Investigating the effects of homocysteine as an agonist on invertebrate glutamatergic synapses

• Main Authors: Elizabeth Grau, Alexandra E. Stanback, Alec Bradley, Danielle Cantrell, Samantha Eversole, Carolyn Grachen, Kaylee Hall, Danielle Hawthorne, Claire Kinmon, Paula Ortiz Guerrero, Bhavik Patel, Kaitlyn Samuels, Chinni Suryadevara, Gia Valdes, Samuel Wycoff, Robin L. Cooper
• Format: Article
• Language: English
• Published: Appalachian State University Honors College 2018-07-01
• Series: Impulse: The Premier Undergraduate Neuroscience Journal
• Subjects: ACh; glutamate; Homocysteine; Drosophila melanogaster; invertebrate; pharmacology; Procambarus clarkii; receptor
• Online Access: https://impulse.appstate.edu/articles/2018/investigating-effects-homocysteine-agonist-invertebrate-glutamatergic-synapses
• ISSN: 1934-3361; 1934-3361

Hyperhomocysteinemia (HHcy) in mammals can produce neurological deficits, such as memory loss. The cause of the neurological issues is assumed to be due to homocysteine (HCY) binding to glutamatergic receptors in the central nervous system (CNS). High levels of HCY in the CNS are also associated with Amyotrophic Lateral Sclerosis (ALS) and Parkinson’s disease. Thus, understanding the detailed mechanisms of HCY in model preparations could be useful in developing potential treatments to neurodegenerative diseases with overlapping symptoms to HHcy.
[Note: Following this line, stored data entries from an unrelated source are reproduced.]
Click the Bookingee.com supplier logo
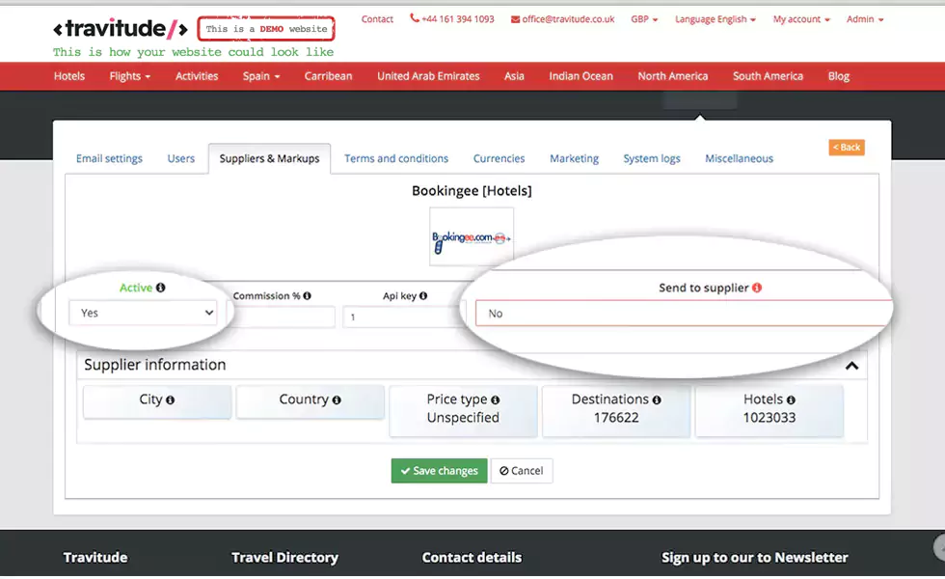 471,236
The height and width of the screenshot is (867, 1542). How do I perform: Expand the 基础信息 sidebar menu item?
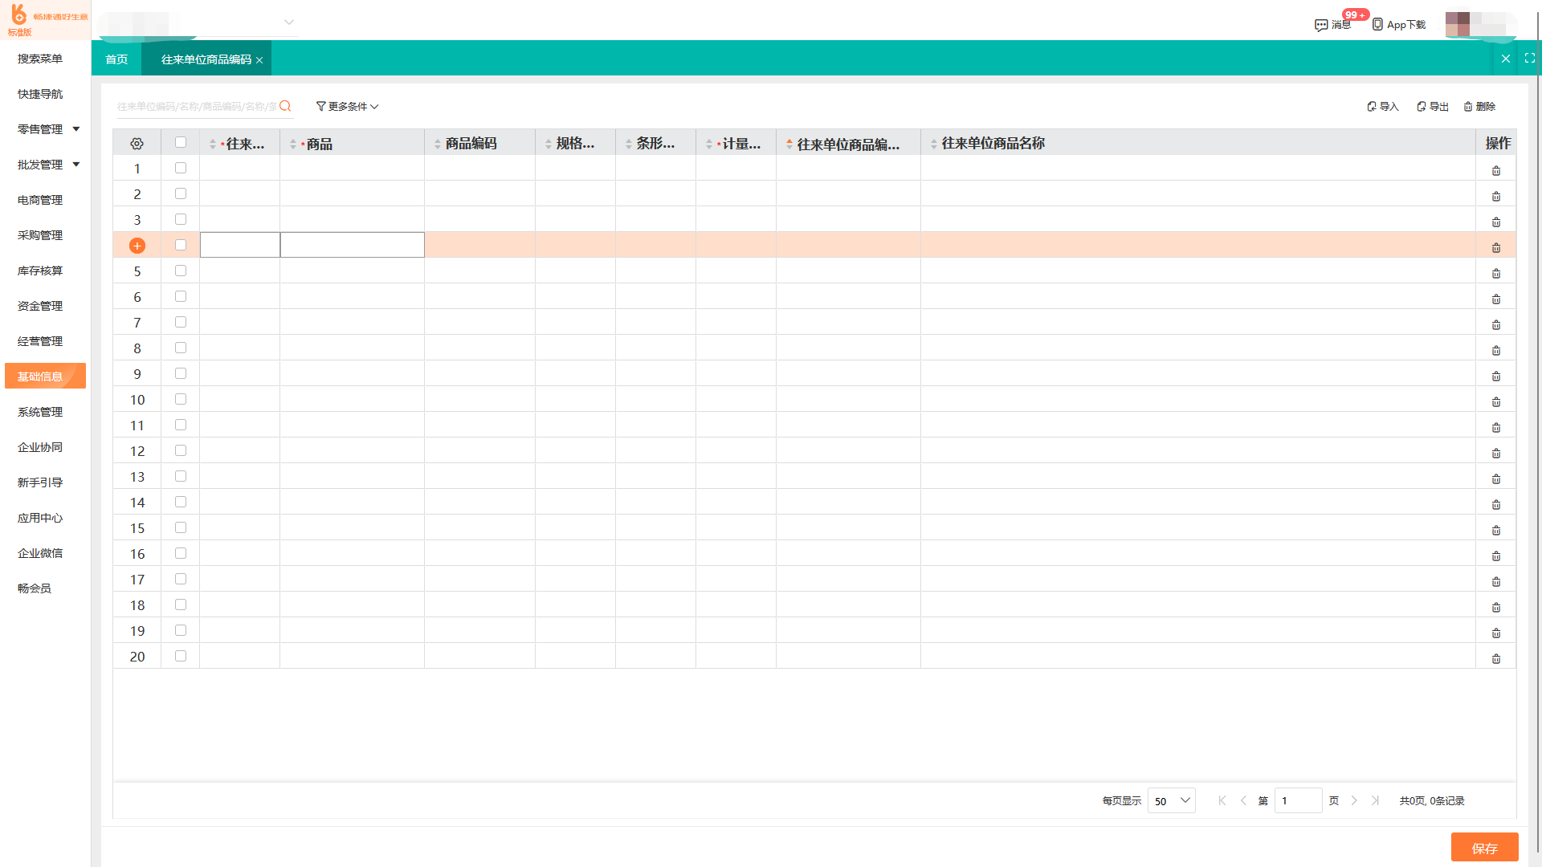(x=43, y=376)
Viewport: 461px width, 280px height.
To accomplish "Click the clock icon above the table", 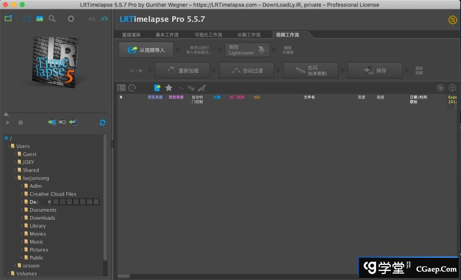I will click(132, 88).
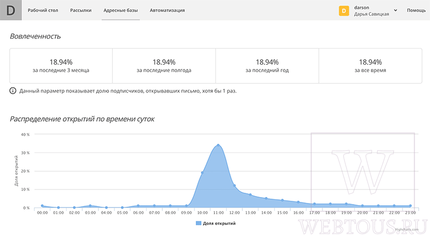The height and width of the screenshot is (239, 430).
Task: Open the Highcharts.com credit link
Action: coord(407,229)
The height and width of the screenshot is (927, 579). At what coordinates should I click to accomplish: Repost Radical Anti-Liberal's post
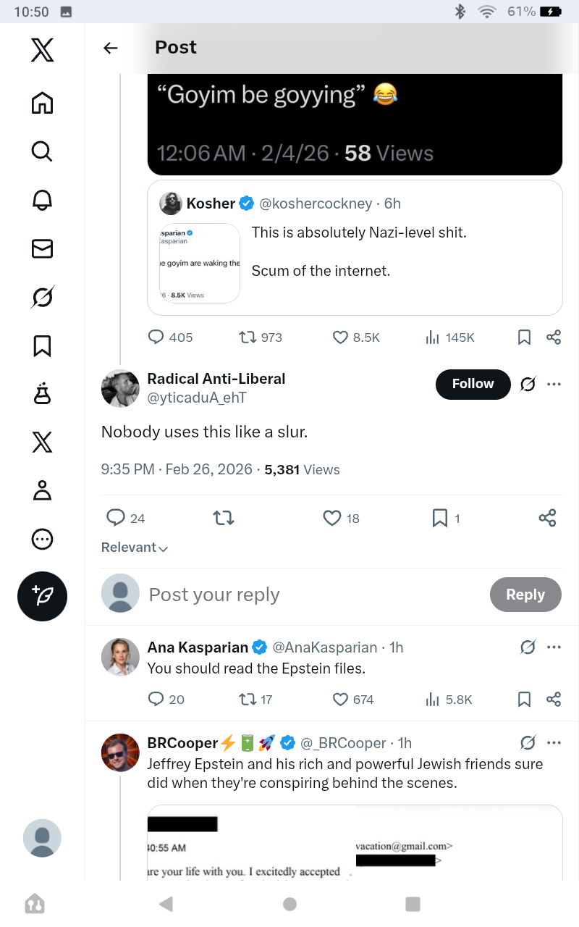[x=224, y=518]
The aim of this study is to investigate the efficacy of HCY as an agonist at glutamatergic synapses in invertebrates. The glutamatergic synapses of the larval Drosophila melanogaster (D. melanogaster) and Procambarus clarkii (P. clarkii) neuromuscular junctions (NMJs) were utilized to examine the effects of applying HCY. Measurements of evoked synaptic transmission in both preparations revealed that 100 mM of HCY did not have any consistent effect. The expectation was that the acute action of HCY would have activated the glutamate receptors and then desensitized them so evoked transmission would be blocked. The pharmacological receptor profile of these NMJ receptors are of a quisqualate subtype and not a kainate, α-amino-3-hydroxy-5-methyl-4-isoxazolepropionic acid (AMPA) or N-methyl-D-aspartate receptor (NMDA) subtype. Consequently, HCY may not have any action on quisqualate glutamate receptor subtypes. The findings of this experiments could provide clinical implications regarding relevant pharmacological treatments in neurodegenerative diseases such as amyotrophic lateral sclerosis (ALS) and Parkinson’s disease.